Nelle aziende di fascia media c’è sempre un filo di rassegnazione: le soluzioni pensate per le piccole imprese sono troppo semplici, quelle enterprise troppo costose e invasive, e intanto il lavoro quotidiano si trascina tra applicazioni che non si parlano e fogli di calcolo che fanno da colla.
Intuit ha deciso di lavorare esattamente in questo spazio, costruendo una piattaforma – GenOS – che sembra un direttore d’orchestra invisibile: conosce le entità economiche fondamentali, dalle fatture ai progetti, capisce come sono immagazzinate nei vari sistemi, e instrada le richieste verso il modello linguistico più adatto, tra una decina a disposizione, in base al tipo di compito da svolgere.
Non si limita a collegare un LLM a un database: costruisce un livello di cognizione dei dati che riconosce pattern, tiene memoria dei legami, risponde con consapevolezza del contesto.
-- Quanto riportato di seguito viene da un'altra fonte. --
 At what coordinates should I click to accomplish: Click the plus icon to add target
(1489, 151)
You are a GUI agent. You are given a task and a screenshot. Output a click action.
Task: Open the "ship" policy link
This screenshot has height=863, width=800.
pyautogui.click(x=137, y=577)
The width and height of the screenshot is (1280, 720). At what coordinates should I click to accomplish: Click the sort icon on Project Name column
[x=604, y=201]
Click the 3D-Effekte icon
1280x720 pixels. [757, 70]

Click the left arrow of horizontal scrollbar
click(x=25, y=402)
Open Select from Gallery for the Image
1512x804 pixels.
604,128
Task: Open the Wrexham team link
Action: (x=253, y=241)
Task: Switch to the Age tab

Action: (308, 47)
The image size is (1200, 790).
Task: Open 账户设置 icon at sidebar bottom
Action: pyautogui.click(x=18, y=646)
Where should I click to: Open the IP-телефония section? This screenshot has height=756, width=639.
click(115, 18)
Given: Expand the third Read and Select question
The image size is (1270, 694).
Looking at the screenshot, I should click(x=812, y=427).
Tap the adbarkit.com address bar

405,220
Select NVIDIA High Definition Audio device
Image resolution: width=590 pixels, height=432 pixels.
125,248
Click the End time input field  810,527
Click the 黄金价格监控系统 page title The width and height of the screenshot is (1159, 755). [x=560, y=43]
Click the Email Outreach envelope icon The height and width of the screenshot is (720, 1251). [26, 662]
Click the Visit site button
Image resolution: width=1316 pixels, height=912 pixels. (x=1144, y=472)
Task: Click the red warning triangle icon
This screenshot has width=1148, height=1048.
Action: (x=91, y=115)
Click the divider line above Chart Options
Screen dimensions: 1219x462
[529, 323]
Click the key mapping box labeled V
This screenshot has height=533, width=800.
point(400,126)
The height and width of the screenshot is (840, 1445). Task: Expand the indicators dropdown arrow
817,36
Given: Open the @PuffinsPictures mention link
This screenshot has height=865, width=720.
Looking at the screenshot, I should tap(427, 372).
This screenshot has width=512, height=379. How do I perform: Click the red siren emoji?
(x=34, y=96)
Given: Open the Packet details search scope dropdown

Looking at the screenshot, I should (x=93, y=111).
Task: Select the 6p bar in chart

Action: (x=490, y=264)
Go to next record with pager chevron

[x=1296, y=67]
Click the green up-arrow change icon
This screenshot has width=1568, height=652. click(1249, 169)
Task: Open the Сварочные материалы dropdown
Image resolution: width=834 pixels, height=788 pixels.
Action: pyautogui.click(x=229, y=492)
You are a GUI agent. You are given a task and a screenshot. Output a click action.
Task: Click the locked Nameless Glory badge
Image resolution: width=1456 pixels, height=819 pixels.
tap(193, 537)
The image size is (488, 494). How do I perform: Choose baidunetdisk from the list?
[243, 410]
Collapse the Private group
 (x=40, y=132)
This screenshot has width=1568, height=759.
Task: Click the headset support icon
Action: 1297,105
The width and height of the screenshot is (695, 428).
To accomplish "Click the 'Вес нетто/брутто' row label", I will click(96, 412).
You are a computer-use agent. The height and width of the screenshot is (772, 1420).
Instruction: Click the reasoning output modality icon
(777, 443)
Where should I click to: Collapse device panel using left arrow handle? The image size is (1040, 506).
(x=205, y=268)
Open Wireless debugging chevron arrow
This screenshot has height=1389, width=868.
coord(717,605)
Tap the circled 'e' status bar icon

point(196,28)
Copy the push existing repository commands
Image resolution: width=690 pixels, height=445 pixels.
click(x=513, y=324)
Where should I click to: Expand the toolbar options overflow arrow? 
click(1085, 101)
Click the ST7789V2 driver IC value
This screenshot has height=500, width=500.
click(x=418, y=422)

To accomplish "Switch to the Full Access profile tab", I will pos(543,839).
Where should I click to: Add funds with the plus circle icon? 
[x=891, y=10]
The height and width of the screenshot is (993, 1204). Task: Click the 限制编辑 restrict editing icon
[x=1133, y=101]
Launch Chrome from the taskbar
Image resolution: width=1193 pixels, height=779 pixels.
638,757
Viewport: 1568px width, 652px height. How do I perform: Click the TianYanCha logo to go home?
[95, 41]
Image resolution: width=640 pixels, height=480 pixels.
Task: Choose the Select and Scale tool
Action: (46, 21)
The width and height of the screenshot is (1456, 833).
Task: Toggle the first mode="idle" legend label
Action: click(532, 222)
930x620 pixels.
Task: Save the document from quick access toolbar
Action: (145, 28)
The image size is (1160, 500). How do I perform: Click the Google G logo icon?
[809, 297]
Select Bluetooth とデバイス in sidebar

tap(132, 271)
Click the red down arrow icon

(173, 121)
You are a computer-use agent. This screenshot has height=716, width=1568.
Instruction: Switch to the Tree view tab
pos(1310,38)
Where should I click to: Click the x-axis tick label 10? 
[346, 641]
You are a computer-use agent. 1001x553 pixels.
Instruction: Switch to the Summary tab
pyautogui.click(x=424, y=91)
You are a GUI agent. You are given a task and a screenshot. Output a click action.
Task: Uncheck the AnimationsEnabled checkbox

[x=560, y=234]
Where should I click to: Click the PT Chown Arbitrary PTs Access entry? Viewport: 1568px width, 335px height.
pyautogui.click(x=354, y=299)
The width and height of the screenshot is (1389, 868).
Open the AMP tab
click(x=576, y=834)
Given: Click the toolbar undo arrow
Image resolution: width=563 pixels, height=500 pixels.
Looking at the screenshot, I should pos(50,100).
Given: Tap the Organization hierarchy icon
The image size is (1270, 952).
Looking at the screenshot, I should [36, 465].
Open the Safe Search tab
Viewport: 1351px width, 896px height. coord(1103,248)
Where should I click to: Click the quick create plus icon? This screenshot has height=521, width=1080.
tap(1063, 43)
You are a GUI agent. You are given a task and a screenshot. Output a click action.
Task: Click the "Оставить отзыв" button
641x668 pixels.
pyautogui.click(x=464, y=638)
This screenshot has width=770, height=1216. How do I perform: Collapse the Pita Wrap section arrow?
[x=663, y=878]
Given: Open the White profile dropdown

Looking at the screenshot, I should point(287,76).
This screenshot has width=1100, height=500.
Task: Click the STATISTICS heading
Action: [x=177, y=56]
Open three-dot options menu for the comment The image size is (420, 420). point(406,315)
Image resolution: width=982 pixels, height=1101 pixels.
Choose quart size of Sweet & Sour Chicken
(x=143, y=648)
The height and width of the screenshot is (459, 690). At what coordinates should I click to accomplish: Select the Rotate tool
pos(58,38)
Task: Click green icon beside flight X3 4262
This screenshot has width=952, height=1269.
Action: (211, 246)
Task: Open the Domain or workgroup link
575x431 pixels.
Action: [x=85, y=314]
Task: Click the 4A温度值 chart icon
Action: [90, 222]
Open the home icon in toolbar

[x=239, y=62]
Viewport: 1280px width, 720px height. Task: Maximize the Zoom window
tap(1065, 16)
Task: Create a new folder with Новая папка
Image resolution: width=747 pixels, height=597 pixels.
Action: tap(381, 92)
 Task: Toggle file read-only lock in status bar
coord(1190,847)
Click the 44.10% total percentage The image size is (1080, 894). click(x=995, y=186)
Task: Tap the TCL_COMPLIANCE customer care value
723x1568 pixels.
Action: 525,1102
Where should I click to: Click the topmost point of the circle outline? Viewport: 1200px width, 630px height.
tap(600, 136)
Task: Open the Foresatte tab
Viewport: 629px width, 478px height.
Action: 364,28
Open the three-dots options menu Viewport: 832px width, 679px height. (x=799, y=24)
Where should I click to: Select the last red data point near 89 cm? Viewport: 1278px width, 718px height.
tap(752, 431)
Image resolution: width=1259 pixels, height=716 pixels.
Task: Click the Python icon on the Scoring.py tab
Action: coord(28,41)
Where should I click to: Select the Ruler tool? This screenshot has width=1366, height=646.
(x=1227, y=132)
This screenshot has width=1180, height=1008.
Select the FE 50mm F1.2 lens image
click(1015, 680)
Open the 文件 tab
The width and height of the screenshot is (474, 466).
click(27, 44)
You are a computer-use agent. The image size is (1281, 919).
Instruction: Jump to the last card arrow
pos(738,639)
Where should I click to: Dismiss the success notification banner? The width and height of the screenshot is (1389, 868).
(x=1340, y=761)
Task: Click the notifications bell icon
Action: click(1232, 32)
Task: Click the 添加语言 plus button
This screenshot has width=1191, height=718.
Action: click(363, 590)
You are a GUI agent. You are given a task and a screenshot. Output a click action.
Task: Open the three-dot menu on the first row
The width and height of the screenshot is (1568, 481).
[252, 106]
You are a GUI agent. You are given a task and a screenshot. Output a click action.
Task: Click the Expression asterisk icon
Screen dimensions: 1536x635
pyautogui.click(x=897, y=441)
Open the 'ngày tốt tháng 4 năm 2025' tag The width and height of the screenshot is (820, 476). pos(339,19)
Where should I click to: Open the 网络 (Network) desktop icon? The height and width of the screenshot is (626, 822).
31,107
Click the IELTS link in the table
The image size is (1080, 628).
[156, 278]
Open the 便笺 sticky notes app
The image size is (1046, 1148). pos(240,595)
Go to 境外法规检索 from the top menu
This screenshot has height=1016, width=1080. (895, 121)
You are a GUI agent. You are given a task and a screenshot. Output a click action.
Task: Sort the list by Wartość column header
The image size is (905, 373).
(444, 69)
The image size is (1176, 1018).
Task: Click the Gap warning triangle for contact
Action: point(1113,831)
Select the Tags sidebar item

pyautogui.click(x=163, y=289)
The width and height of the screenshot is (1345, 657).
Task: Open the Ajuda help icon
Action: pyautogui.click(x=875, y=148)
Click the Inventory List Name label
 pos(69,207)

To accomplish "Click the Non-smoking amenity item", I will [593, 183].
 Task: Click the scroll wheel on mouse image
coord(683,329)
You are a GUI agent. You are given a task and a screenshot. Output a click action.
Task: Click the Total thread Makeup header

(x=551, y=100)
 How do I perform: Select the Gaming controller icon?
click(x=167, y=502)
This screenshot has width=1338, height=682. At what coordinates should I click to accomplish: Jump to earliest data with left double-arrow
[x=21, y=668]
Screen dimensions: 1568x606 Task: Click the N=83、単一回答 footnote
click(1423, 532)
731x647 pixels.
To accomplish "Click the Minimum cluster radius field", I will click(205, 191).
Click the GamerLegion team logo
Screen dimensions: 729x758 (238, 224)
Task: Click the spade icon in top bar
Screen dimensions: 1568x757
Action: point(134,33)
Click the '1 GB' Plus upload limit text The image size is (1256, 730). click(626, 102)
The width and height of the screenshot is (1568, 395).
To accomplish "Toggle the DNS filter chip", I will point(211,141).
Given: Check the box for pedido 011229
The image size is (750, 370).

Il risultato è una costellazione di agenti specializzati: quello finanziario, che promette tra le diciassette e le venti ore di lavoro risparmiate al mese, prende i numeri sparsi e li ricompone in report coerenti, segnala varianze, prepara previsioni; quello dei pagamenti gestisce e riconcilia transazioni, quello contabile categorizza spese e cura il libro mastro, quello per i progetti incrocia budget e avanzamento per far emergere gli scostamenti prima che diventino voragini.
Tutto questo senza chiedere all’azienda una rivoluzione copernicana: niente migrazioni traumatiche, niente consolidamenti forzati, solo un tessuto intelligente che si innesta sull’esistente. A garantire che il sistema non diventi una black box incontrollabile ci sono interfacce che spiegano il perché delle decisioni, log accurati, politiche di accesso capillari che mascherano i dati sensibili a chi non deve vederli.
È un modello che suggerisce una via di mezzo virtuosa: non sostituire l’umano, ma liberarlo dalla palude dei compiti ripetitivi, offrendogli un alleato che conosce la complessità del suo ecosistema software e la maneggia con cura.